▶

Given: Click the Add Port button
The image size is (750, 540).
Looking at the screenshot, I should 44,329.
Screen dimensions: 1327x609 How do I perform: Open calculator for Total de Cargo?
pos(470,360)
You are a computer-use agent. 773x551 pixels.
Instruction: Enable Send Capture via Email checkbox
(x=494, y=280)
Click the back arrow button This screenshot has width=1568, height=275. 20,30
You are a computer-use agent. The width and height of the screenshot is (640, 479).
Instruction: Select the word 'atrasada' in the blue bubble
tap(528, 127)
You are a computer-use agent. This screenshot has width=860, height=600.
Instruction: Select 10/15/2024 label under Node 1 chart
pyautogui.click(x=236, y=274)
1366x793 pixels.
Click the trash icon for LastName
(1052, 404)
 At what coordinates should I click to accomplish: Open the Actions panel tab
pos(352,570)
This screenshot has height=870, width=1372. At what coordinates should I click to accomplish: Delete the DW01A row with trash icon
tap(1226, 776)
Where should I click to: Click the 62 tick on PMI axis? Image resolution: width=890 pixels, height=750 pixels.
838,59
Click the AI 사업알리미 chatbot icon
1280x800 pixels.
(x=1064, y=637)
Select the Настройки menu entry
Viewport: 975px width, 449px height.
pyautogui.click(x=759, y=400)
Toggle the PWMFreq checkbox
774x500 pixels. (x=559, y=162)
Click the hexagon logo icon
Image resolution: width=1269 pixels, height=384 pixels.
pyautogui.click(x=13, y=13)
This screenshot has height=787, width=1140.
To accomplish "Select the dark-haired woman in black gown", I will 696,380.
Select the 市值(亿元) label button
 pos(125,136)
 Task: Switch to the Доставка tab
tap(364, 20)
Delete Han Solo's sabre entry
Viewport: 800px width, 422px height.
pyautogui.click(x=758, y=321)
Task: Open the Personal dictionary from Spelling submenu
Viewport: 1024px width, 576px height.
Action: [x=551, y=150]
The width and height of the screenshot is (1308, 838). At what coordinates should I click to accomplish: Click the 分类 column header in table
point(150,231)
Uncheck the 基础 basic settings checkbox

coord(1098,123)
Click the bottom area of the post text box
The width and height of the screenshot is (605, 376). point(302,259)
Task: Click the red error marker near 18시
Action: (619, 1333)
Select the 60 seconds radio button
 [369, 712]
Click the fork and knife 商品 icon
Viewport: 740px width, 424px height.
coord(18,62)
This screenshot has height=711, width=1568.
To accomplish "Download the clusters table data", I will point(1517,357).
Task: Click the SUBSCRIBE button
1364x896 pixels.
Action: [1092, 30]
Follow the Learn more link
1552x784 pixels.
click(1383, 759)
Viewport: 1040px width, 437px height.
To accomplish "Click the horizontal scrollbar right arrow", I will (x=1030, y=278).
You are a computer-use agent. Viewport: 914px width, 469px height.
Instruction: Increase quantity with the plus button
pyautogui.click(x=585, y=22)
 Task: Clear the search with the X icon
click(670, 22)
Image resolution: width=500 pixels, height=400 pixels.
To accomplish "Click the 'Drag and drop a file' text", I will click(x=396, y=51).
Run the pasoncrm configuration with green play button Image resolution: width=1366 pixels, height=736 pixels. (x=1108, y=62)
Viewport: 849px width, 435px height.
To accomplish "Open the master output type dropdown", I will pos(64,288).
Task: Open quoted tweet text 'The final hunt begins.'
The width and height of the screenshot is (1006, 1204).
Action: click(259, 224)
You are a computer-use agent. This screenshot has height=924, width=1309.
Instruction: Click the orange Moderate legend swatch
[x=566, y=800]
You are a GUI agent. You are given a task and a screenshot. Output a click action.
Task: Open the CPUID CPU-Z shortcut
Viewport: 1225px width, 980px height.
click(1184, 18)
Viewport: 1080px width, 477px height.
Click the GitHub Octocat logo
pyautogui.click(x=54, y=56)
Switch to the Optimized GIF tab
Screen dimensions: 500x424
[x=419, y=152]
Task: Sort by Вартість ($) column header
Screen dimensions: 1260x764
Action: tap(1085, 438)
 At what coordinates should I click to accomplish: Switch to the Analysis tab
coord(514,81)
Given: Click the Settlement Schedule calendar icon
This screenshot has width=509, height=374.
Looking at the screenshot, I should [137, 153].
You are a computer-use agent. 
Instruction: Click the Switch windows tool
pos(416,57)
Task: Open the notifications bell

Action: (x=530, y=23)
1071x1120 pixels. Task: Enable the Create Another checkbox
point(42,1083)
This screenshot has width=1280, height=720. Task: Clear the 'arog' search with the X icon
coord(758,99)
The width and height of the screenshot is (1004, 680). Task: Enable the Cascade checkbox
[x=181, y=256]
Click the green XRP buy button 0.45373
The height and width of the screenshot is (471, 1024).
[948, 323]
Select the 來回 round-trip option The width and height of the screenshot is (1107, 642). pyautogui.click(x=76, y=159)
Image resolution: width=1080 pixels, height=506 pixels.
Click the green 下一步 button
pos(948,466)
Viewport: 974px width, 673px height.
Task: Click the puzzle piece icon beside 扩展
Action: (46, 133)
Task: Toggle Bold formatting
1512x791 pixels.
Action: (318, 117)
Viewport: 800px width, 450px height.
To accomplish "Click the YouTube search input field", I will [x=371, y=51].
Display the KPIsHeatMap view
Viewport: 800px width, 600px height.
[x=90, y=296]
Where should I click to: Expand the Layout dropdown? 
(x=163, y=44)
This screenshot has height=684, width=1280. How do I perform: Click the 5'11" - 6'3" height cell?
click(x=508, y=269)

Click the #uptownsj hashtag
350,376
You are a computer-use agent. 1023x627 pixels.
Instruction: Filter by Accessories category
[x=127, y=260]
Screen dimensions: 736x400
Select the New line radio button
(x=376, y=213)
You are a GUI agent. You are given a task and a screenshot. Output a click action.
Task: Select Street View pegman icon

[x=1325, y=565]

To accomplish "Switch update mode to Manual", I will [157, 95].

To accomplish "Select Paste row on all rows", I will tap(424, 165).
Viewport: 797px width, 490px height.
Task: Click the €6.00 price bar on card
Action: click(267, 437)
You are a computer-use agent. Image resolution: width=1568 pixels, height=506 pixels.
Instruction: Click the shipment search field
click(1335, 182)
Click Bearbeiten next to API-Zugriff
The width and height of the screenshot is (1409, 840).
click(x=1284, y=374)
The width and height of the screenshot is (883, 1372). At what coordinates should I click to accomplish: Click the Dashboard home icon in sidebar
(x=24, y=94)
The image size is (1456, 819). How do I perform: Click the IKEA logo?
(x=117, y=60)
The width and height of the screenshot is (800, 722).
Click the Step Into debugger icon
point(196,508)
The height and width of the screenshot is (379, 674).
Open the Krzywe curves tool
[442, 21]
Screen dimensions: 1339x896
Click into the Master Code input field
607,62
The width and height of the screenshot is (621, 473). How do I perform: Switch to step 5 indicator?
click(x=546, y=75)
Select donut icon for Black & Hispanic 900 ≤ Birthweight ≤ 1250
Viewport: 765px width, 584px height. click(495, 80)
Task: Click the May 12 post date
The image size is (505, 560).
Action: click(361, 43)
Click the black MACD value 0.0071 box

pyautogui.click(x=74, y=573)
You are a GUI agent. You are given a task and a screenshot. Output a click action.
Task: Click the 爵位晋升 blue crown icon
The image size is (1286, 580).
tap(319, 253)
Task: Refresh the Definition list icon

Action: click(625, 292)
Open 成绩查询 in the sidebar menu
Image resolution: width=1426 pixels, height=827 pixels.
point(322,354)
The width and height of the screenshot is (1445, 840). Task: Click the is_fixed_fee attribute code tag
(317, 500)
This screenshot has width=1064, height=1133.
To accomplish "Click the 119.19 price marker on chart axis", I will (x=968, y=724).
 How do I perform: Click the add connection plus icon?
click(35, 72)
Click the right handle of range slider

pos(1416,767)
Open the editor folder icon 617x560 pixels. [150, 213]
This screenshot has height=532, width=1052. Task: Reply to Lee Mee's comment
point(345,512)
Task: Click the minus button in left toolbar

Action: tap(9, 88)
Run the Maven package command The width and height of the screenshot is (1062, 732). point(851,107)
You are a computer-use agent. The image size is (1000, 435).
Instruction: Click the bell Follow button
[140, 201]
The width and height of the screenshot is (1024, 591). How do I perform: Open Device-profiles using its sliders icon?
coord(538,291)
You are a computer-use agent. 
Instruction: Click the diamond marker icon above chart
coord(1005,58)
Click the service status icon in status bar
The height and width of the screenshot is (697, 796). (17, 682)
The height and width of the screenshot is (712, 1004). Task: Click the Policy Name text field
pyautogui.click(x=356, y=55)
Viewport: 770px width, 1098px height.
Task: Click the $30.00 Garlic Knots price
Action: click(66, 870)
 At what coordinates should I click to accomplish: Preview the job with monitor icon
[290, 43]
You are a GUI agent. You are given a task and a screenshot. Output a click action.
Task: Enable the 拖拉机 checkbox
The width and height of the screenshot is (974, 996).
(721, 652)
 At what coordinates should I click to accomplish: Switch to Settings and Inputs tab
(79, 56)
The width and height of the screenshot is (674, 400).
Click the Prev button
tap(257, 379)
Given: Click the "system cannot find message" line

◀

§ Goal of the exercise
Filter the listing above for lines with the word "computer", and copy each one you find.

§ Response below
You are a computer-use agent. 773x551 pixels.
You are a computer-use agent. The width and height of the screenshot is (640, 479).
You are a computer-use agent. This screenshot has width=860, height=600.
You are a computer-use agent. Viewport: 914px width, 469px height.
You are a computer-use agent. This screenshot has height=924, width=1309.
You are a computer-use agent. 
You are a computer-use agent. 1023x627 pixels.
You are a computer-use agent. Image resolution: width=1568 pixels, height=506 pixels.
You are a computer-use agent. The image size is (1000, 435).
You are a computer-use agent. 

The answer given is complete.